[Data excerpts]
--- START ---

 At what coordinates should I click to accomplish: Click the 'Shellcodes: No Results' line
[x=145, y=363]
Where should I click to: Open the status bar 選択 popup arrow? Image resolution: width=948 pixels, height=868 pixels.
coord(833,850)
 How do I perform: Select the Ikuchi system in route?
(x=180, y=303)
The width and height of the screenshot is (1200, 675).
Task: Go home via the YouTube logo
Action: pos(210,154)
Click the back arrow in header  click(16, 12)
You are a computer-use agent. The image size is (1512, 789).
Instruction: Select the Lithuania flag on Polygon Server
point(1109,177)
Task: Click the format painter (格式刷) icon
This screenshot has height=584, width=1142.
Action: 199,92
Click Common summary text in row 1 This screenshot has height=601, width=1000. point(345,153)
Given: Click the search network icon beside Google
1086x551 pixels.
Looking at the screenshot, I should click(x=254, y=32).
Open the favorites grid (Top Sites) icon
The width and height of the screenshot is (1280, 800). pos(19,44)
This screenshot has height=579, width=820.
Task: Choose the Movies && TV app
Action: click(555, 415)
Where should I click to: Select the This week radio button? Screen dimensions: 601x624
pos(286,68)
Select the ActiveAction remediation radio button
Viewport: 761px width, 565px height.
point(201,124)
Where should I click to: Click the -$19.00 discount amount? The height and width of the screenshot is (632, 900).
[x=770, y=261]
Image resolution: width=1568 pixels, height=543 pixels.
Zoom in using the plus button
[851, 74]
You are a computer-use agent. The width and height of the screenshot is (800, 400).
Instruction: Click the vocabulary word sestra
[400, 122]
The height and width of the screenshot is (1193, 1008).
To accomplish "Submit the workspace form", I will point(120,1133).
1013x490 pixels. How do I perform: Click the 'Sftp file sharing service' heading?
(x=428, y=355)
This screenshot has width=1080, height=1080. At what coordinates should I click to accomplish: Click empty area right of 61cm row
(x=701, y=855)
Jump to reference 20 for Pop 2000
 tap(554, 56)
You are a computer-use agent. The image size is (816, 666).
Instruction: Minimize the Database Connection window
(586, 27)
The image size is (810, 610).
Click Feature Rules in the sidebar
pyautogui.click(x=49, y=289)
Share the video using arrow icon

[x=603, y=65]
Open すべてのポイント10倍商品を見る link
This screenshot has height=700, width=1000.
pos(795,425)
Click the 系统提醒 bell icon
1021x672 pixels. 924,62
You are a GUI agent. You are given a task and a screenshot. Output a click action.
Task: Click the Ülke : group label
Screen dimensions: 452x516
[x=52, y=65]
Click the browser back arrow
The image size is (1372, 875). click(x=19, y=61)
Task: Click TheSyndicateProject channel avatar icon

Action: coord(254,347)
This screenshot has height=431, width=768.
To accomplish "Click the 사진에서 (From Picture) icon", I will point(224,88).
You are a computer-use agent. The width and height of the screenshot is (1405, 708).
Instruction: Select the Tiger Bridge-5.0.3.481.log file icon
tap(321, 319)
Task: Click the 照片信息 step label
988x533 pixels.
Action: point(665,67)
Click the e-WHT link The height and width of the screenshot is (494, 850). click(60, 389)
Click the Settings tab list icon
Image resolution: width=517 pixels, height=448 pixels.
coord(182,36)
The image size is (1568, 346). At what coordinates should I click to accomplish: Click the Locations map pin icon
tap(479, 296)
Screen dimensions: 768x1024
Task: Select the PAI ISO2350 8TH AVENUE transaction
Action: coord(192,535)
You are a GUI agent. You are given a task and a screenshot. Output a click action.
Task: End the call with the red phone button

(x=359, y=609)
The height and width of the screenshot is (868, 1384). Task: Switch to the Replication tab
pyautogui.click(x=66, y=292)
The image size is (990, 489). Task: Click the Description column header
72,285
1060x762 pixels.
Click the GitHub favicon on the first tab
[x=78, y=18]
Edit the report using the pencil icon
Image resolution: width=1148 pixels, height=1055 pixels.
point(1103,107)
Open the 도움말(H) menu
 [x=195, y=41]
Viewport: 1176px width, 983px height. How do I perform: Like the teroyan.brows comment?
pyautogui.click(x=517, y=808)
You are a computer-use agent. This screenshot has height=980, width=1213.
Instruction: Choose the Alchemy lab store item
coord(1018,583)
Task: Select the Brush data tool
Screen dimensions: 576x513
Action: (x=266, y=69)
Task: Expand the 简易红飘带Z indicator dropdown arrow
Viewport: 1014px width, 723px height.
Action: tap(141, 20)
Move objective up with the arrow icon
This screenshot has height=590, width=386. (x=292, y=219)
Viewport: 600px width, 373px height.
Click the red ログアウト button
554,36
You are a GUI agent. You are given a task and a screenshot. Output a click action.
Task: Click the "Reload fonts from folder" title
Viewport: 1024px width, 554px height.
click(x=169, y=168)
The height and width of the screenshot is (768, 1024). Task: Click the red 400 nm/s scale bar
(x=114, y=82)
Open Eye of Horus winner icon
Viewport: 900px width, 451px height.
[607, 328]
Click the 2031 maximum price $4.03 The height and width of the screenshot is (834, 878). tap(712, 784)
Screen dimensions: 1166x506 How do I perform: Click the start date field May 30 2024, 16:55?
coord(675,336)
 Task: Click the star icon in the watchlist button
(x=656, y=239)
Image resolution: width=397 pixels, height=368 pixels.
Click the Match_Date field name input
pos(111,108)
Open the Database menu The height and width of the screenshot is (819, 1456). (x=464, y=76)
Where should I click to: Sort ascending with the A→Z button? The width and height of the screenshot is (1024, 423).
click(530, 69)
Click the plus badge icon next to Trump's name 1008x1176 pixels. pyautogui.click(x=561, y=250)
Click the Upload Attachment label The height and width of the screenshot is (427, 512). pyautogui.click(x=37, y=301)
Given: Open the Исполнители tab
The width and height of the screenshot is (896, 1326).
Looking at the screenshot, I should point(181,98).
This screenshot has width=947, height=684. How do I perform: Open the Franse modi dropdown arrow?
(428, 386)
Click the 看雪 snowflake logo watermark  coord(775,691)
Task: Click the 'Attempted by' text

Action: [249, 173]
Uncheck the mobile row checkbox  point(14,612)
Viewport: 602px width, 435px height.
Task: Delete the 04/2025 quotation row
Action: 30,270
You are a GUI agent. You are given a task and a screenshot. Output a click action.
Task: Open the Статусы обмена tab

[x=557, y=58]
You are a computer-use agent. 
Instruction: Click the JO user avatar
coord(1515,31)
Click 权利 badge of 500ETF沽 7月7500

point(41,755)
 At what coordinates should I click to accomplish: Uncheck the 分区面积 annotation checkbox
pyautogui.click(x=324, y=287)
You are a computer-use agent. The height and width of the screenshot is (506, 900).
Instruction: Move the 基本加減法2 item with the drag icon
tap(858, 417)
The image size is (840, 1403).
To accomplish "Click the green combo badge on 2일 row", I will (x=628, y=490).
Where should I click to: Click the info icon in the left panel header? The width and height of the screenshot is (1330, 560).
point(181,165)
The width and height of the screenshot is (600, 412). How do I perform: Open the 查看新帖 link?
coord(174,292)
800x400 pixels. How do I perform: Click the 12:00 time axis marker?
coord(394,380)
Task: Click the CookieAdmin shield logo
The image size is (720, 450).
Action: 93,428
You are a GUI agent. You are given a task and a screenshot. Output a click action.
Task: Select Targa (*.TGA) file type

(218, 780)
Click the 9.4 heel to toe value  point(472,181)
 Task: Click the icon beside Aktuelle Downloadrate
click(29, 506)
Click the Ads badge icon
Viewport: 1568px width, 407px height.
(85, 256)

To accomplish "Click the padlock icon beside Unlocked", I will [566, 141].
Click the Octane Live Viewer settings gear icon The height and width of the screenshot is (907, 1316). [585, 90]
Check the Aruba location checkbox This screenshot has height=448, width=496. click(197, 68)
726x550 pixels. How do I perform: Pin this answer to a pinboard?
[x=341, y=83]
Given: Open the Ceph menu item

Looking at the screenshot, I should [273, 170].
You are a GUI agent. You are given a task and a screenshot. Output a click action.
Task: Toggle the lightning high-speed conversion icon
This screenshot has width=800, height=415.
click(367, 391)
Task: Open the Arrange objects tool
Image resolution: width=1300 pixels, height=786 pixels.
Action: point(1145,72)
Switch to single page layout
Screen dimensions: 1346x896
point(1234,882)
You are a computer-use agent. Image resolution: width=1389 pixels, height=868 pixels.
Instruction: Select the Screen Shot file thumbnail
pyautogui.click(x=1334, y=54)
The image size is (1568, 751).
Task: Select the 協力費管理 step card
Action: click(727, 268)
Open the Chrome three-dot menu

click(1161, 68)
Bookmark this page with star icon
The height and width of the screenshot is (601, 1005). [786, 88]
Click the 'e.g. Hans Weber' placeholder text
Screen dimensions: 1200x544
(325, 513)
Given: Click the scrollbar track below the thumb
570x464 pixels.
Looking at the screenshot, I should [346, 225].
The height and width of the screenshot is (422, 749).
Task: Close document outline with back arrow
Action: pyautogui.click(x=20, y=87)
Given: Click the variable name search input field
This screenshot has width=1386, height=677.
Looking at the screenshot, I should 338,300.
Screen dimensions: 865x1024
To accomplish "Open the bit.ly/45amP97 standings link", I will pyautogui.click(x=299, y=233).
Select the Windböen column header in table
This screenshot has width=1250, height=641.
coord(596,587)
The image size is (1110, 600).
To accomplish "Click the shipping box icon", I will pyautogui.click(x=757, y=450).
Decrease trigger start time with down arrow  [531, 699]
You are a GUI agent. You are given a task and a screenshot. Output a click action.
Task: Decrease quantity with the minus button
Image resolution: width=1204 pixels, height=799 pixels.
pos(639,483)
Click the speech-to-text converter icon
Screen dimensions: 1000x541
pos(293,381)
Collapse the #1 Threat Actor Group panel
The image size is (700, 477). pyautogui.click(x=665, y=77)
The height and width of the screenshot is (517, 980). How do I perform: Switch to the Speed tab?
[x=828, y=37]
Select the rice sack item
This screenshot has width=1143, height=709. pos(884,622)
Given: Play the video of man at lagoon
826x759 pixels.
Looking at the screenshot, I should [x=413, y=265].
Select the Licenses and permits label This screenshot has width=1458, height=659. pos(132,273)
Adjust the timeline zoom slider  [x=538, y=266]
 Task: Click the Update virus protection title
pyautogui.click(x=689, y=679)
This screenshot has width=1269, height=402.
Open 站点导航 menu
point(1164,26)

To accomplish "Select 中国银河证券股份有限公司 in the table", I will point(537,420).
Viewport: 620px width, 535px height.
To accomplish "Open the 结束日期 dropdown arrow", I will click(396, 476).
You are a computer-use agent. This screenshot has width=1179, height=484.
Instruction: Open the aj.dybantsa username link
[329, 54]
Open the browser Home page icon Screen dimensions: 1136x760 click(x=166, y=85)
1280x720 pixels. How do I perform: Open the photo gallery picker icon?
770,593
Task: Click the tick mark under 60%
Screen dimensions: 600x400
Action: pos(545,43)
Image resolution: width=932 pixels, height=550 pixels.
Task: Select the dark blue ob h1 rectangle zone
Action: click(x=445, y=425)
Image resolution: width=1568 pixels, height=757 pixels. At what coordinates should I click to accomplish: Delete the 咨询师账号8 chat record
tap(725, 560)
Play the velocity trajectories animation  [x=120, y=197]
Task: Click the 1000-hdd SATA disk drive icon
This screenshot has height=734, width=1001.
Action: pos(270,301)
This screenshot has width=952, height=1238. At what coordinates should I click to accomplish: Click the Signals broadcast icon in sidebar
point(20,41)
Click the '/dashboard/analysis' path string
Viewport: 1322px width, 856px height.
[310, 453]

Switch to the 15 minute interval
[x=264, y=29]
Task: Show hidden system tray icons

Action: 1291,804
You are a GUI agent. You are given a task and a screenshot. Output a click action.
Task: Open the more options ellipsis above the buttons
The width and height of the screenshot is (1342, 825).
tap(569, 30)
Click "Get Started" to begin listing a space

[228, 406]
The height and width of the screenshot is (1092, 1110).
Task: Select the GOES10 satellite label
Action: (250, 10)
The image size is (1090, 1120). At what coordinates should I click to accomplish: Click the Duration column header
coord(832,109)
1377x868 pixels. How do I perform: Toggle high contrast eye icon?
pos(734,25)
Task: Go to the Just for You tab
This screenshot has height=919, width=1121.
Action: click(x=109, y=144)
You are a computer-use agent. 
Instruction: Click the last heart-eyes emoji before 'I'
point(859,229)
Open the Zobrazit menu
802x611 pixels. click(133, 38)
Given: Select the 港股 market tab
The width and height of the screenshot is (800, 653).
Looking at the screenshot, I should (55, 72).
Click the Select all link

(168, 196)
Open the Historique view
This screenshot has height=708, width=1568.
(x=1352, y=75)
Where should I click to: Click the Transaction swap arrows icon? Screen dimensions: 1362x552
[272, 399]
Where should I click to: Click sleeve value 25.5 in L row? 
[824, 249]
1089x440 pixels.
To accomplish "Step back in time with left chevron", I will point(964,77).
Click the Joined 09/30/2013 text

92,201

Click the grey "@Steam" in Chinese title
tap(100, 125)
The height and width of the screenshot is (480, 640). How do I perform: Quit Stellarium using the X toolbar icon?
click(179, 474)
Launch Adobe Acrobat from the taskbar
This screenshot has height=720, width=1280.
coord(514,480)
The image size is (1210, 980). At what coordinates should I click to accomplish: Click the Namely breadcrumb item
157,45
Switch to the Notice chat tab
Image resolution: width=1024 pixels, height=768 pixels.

--- END ---

▸ WHAT THE TASK REQUIRES: Show every line of the records above that contains the word "Decrease".

▸ RESULT OF THIS EXERCISE:
Decrease trigger start time with down arrow  [531, 699]
Task: Decrease quantity with the minus button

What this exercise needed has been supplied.